--- Records supplied ---

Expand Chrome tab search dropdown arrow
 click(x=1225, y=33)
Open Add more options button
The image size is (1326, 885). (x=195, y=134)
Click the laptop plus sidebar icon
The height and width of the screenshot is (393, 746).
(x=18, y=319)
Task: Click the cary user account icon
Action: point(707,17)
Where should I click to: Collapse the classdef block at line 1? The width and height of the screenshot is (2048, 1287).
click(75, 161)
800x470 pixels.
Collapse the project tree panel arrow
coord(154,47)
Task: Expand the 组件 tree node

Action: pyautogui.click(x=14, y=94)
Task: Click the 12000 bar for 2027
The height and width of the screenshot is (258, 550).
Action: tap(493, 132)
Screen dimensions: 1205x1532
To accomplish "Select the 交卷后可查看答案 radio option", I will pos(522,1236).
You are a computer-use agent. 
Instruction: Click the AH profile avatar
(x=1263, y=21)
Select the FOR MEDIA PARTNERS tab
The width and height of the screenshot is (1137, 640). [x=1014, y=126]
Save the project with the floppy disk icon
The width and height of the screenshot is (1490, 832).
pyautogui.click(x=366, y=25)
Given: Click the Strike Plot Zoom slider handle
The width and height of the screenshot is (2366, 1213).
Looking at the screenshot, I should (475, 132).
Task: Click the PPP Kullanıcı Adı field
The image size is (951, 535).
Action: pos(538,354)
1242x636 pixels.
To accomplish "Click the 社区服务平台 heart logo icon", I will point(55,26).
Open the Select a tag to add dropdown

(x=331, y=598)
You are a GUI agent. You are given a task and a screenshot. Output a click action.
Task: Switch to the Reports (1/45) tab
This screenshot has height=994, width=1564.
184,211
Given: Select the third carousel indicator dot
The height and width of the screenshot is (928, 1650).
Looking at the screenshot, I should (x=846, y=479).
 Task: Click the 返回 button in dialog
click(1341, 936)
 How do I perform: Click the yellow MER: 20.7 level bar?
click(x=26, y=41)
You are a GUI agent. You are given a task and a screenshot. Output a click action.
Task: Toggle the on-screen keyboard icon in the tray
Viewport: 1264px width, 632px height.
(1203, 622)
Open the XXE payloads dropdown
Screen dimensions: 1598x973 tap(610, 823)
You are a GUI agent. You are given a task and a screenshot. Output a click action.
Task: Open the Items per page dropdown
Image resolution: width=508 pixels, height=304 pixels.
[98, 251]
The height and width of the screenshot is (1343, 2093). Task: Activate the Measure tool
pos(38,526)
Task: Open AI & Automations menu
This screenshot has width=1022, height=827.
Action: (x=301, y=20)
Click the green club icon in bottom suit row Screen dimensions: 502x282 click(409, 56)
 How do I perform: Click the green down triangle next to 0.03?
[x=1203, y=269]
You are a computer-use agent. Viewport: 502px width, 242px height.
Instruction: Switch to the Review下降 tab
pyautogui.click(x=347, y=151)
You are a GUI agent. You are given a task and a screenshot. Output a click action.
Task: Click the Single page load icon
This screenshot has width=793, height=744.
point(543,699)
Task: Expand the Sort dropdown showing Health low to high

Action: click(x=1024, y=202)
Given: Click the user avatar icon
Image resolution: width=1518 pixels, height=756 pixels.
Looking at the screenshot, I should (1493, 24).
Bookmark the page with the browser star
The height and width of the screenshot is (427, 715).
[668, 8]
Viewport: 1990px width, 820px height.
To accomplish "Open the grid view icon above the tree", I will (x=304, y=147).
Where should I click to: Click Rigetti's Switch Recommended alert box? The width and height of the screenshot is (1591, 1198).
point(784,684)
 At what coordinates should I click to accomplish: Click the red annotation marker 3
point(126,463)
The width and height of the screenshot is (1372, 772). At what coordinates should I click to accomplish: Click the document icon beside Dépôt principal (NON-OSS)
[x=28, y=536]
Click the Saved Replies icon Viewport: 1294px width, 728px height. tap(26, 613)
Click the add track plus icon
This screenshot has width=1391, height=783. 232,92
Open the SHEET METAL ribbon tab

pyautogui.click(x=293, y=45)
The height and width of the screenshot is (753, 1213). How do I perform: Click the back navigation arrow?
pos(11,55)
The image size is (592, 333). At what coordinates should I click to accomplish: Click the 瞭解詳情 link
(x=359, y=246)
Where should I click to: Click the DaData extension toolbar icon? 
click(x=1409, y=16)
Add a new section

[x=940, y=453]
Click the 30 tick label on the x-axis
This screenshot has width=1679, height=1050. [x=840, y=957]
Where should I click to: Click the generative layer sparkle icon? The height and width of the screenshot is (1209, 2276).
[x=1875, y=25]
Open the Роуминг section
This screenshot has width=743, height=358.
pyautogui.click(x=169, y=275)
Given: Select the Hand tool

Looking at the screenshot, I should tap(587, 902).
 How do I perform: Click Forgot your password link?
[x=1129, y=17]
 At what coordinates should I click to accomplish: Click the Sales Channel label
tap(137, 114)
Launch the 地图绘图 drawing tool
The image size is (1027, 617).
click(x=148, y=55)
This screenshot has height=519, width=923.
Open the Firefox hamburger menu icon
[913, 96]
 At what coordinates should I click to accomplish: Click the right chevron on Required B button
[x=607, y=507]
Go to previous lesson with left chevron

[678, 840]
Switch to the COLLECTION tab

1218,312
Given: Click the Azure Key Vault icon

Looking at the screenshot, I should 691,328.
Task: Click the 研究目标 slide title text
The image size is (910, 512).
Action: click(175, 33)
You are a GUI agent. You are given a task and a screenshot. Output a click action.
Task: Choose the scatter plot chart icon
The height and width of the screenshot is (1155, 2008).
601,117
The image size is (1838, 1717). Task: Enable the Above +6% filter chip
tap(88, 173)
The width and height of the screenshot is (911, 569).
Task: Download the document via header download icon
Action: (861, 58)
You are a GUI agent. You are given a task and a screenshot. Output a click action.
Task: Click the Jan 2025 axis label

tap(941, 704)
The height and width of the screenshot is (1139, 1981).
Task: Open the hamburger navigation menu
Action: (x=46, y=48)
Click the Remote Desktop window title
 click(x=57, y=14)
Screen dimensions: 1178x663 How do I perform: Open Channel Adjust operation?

---

• [Aim of the exercise]: Exactly as they stand above, retype all of the records.

• [Response to the task]:
Expand Chrome tab search dropdown arrow
 click(x=1225, y=33)
Open Add more options button
The image size is (1326, 885). (x=195, y=134)
Click the laptop plus sidebar icon
The height and width of the screenshot is (393, 746).
(x=18, y=319)
Task: Click the cary user account icon
Action: point(707,17)
Where should I click to: Collapse the classdef block at line 1? The width and height of the screenshot is (2048, 1287).
click(75, 161)
800x470 pixels.
Collapse the project tree panel arrow
coord(154,47)
Task: Expand the 组件 tree node

Action: pyautogui.click(x=14, y=94)
Task: Click the 12000 bar for 2027
The height and width of the screenshot is (258, 550).
Action: tap(493, 132)
Screen dimensions: 1205x1532
To accomplish "Select the 交卷后可查看答案 radio option", I will pos(522,1236).
You are a computer-use agent. 
Instruction: Click the AH profile avatar
(x=1263, y=21)
Select the FOR MEDIA PARTNERS tab
The width and height of the screenshot is (1137, 640). [x=1014, y=126]
Save the project with the floppy disk icon
The width and height of the screenshot is (1490, 832).
pyautogui.click(x=366, y=25)
Given: Click the Strike Plot Zoom slider handle
The width and height of the screenshot is (2366, 1213).
Looking at the screenshot, I should (475, 132).
Task: Click the PPP Kullanıcı Adı field
The image size is (951, 535).
Action: pos(538,354)
1242x636 pixels.
To accomplish "Click the 社区服务平台 heart logo icon", I will point(55,26).
Open the Select a tag to add dropdown

(x=331, y=598)
You are a GUI agent. You are given a task and a screenshot. Output a click action.
Task: Switch to the Reports (1/45) tab
This screenshot has height=994, width=1564.
184,211
Given: Select the third carousel indicator dot
The height and width of the screenshot is (928, 1650).
Looking at the screenshot, I should (x=846, y=479).
 Task: Click the 返回 button in dialog
click(1341, 936)
 How do I perform: Click the yellow MER: 20.7 level bar?
click(x=26, y=41)
You are a GUI agent. You are given a task and a screenshot. Output a click action.
Task: Toggle the on-screen keyboard icon in the tray
Viewport: 1264px width, 632px height.
(1203, 622)
Open the XXE payloads dropdown
Screen dimensions: 1598x973 tap(610, 823)
You are a GUI agent. You are given a task and a screenshot. Output a click action.
Task: Open the Items per page dropdown
Image resolution: width=508 pixels, height=304 pixels.
[98, 251]
The height and width of the screenshot is (1343, 2093). Task: Activate the Measure tool
pos(38,526)
Task: Open AI & Automations menu
This screenshot has width=1022, height=827.
Action: (x=301, y=20)
Click the green club icon in bottom suit row Screen dimensions: 502x282 click(409, 56)
 How do I perform: Click the green down triangle next to 0.03?
[x=1203, y=269]
You are a computer-use agent. Viewport: 502px width, 242px height.
Instruction: Switch to the Review下降 tab
pyautogui.click(x=347, y=151)
You are a GUI agent. You are given a task and a screenshot. Output a click action.
Task: Click the Single page load icon
This screenshot has width=793, height=744.
point(543,699)
Task: Expand the Sort dropdown showing Health low to high

Action: click(x=1024, y=202)
Given: Click the user avatar icon
Image resolution: width=1518 pixels, height=756 pixels.
Looking at the screenshot, I should (1493, 24).
Bookmark the page with the browser star
The height and width of the screenshot is (427, 715).
[668, 8]
Viewport: 1990px width, 820px height.
To accomplish "Open the grid view icon above the tree", I will (x=304, y=147).
Where should I click to: Click Rigetti's Switch Recommended alert box? The width and height of the screenshot is (1591, 1198).
point(784,684)
 At what coordinates should I click to accomplish: Click the red annotation marker 3
point(126,463)
The width and height of the screenshot is (1372, 772). At what coordinates should I click to accomplish: Click the document icon beside Dépôt principal (NON-OSS)
[x=28, y=536]
Click the Saved Replies icon Viewport: 1294px width, 728px height. tap(26, 613)
Click the add track plus icon
This screenshot has width=1391, height=783. 232,92
Open the SHEET METAL ribbon tab

pyautogui.click(x=293, y=45)
The height and width of the screenshot is (753, 1213). How do I perform: Click the back navigation arrow?
pos(11,55)
The image size is (592, 333). At what coordinates should I click to accomplish: Click the 瞭解詳情 link
(x=359, y=246)
Where should I click to: Click the DaData extension toolbar icon? 
click(x=1409, y=16)
Add a new section

[x=940, y=453]
Click the 30 tick label on the x-axis
This screenshot has width=1679, height=1050. [x=840, y=957]
Where should I click to: Click the generative layer sparkle icon? The height and width of the screenshot is (1209, 2276).
[x=1875, y=25]
Open the Роуминг section
This screenshot has width=743, height=358.
pyautogui.click(x=169, y=275)
Given: Select the Hand tool

Looking at the screenshot, I should tap(587, 902).
 How do I perform: Click Forgot your password link?
[x=1129, y=17]
 At what coordinates should I click to accomplish: Click the Sales Channel label
tap(137, 114)
Launch the 地图绘图 drawing tool
The image size is (1027, 617).
click(x=148, y=55)
This screenshot has height=519, width=923.
Open the Firefox hamburger menu icon
[913, 96]
 At what coordinates should I click to accomplish: Click the right chevron on Required B button
[x=607, y=507]
Go to previous lesson with left chevron

[678, 840]
Switch to the COLLECTION tab

1218,312
Given: Click the Azure Key Vault icon

Looking at the screenshot, I should 691,328.
Task: Click the 研究目标 slide title text
The image size is (910, 512).
Action: click(175, 33)
You are a GUI agent. You are given a task and a screenshot. Output a click action.
Task: Choose the scatter plot chart icon
The height and width of the screenshot is (1155, 2008).
601,117
The image size is (1838, 1717). Task: Enable the Above +6% filter chip
tap(88, 173)
The width and height of the screenshot is (911, 569).
Task: Download the document via header download icon
Action: (861, 58)
You are a GUI agent. You are given a task and a screenshot. Output a click action.
Task: Click the Jan 2025 axis label

tap(941, 704)
The height and width of the screenshot is (1139, 1981).
Task: Open the hamburger navigation menu
Action: (x=46, y=48)
Click the Remote Desktop window title
 click(x=57, y=14)
Screen dimensions: 1178x663 How do I perform: Open Channel Adjust operation?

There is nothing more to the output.